## WHAT THE TASK REQUIRES
Print, exactly as they appear in the listing below, the lines from the line with "Switch to the Live" to the line with "Task: Open the Staking tab", with both end lines kept.

[[ INPUT RECORDS, beginning ]]

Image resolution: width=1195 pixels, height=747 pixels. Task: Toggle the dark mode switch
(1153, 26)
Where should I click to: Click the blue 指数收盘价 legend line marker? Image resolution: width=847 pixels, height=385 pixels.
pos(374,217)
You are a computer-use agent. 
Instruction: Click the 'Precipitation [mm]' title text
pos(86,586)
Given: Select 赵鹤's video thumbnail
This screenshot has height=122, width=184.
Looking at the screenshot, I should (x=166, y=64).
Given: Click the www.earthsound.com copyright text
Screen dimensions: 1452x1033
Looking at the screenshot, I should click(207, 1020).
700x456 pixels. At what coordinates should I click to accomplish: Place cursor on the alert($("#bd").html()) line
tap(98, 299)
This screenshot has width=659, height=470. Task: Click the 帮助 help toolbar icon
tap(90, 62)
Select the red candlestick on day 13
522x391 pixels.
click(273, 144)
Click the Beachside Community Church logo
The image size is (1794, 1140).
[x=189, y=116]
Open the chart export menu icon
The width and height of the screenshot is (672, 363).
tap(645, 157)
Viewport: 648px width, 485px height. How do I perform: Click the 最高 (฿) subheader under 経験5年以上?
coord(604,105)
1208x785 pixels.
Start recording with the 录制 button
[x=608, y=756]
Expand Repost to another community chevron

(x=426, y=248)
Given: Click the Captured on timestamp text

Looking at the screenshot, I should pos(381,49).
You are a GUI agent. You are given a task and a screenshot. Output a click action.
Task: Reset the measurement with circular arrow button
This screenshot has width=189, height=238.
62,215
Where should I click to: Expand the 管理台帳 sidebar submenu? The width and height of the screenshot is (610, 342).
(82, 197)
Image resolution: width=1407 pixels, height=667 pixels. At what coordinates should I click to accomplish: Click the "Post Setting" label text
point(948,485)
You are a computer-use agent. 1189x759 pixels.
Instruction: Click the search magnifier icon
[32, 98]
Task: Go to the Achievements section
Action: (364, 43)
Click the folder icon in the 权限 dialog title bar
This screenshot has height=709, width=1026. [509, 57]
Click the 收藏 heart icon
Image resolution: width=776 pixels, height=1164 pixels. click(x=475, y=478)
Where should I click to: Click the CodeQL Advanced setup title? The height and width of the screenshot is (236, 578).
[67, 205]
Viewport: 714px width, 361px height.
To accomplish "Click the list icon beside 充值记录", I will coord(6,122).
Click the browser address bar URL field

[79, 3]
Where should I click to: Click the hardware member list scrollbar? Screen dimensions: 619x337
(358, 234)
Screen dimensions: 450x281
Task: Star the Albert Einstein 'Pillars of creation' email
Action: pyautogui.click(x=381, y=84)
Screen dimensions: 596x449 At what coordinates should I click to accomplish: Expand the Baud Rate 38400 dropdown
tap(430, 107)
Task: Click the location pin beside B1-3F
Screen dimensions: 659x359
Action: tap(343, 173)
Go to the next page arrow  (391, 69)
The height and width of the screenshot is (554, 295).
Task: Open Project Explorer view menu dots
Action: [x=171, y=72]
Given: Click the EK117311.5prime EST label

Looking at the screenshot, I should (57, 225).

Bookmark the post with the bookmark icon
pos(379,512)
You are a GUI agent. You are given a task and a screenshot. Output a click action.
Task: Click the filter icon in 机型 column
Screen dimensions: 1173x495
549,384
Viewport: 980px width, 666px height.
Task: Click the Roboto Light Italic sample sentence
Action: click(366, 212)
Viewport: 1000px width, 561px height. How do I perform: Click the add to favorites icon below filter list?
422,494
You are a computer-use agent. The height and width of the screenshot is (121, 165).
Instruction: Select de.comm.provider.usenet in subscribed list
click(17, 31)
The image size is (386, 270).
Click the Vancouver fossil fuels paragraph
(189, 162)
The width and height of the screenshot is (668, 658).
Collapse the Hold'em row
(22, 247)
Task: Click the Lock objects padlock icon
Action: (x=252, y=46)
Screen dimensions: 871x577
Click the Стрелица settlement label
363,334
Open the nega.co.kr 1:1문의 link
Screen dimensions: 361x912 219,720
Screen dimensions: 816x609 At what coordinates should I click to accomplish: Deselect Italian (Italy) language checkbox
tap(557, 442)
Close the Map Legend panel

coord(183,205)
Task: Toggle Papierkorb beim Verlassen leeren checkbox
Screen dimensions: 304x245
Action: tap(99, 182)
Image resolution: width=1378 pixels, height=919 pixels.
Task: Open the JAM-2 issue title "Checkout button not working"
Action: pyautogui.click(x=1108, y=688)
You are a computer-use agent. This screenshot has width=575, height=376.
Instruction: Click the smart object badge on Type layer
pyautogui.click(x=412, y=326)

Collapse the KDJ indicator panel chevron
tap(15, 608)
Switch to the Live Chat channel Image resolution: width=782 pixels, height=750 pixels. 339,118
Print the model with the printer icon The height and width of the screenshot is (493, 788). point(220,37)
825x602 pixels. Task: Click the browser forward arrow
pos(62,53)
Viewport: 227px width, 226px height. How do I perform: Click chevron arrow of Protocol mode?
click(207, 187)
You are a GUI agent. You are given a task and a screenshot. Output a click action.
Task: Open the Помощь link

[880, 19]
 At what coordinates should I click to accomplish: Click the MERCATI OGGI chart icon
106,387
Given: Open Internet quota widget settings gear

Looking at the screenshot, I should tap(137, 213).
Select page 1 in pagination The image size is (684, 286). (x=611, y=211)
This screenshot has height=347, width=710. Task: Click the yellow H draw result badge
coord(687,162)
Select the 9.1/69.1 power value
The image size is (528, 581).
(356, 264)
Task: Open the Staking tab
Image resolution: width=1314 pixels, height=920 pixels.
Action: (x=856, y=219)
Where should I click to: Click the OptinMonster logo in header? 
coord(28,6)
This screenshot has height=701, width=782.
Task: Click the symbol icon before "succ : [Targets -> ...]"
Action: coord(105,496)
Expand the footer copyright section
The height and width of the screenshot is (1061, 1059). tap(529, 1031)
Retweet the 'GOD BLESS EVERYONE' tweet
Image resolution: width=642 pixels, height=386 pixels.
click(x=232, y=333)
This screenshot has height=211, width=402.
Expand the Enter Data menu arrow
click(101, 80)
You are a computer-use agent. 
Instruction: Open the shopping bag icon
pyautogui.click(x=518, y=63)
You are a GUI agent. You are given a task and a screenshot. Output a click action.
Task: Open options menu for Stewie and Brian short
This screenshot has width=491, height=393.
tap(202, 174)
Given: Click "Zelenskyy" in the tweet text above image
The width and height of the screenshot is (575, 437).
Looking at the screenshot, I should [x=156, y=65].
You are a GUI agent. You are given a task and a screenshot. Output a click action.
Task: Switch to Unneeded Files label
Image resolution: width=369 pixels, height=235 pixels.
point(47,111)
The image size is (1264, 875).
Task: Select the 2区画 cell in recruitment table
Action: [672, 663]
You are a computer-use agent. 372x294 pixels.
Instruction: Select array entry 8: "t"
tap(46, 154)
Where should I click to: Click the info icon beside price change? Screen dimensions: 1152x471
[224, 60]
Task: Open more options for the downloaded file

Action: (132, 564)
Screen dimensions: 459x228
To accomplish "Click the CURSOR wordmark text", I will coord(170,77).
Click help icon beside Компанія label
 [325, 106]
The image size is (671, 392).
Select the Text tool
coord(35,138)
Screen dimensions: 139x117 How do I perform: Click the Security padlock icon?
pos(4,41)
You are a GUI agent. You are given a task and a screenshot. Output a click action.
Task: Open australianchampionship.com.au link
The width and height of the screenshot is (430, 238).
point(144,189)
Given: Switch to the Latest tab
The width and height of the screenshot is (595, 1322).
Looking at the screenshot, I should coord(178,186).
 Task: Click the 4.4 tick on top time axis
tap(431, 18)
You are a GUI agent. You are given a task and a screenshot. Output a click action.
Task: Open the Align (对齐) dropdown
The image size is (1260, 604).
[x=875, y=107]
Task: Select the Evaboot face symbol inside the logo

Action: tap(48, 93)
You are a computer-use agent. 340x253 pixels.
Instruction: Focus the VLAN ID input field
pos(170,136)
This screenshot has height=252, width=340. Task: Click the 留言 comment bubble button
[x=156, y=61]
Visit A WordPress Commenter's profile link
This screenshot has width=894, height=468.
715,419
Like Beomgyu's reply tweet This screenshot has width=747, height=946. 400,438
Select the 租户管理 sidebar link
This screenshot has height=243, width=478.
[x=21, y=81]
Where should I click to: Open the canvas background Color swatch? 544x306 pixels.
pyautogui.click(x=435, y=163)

[[ INPUT RECORDS, end ]]

## COMPLETED TASK
Switch to the Live Chat channel Image resolution: width=782 pixels, height=750 pixels. 339,118
Print the model with the printer icon The height and width of the screenshot is (493, 788). point(220,37)
825x602 pixels. Task: Click the browser forward arrow
pos(62,53)
Viewport: 227px width, 226px height. How do I perform: Click chevron arrow of Protocol mode?
click(207, 187)
You are a GUI agent. You are given a task and a screenshot. Output a click action.
Task: Open the Помощь link

[880, 19]
 At what coordinates should I click to accomplish: Click the MERCATI OGGI chart icon
106,387
Given: Open Internet quota widget settings gear

Looking at the screenshot, I should tap(137, 213).
Select page 1 in pagination The image size is (684, 286). (x=611, y=211)
This screenshot has height=347, width=710. Task: Click the yellow H draw result badge
coord(687,162)
Select the 9.1/69.1 power value
The image size is (528, 581).
(356, 264)
Task: Open the Staking tab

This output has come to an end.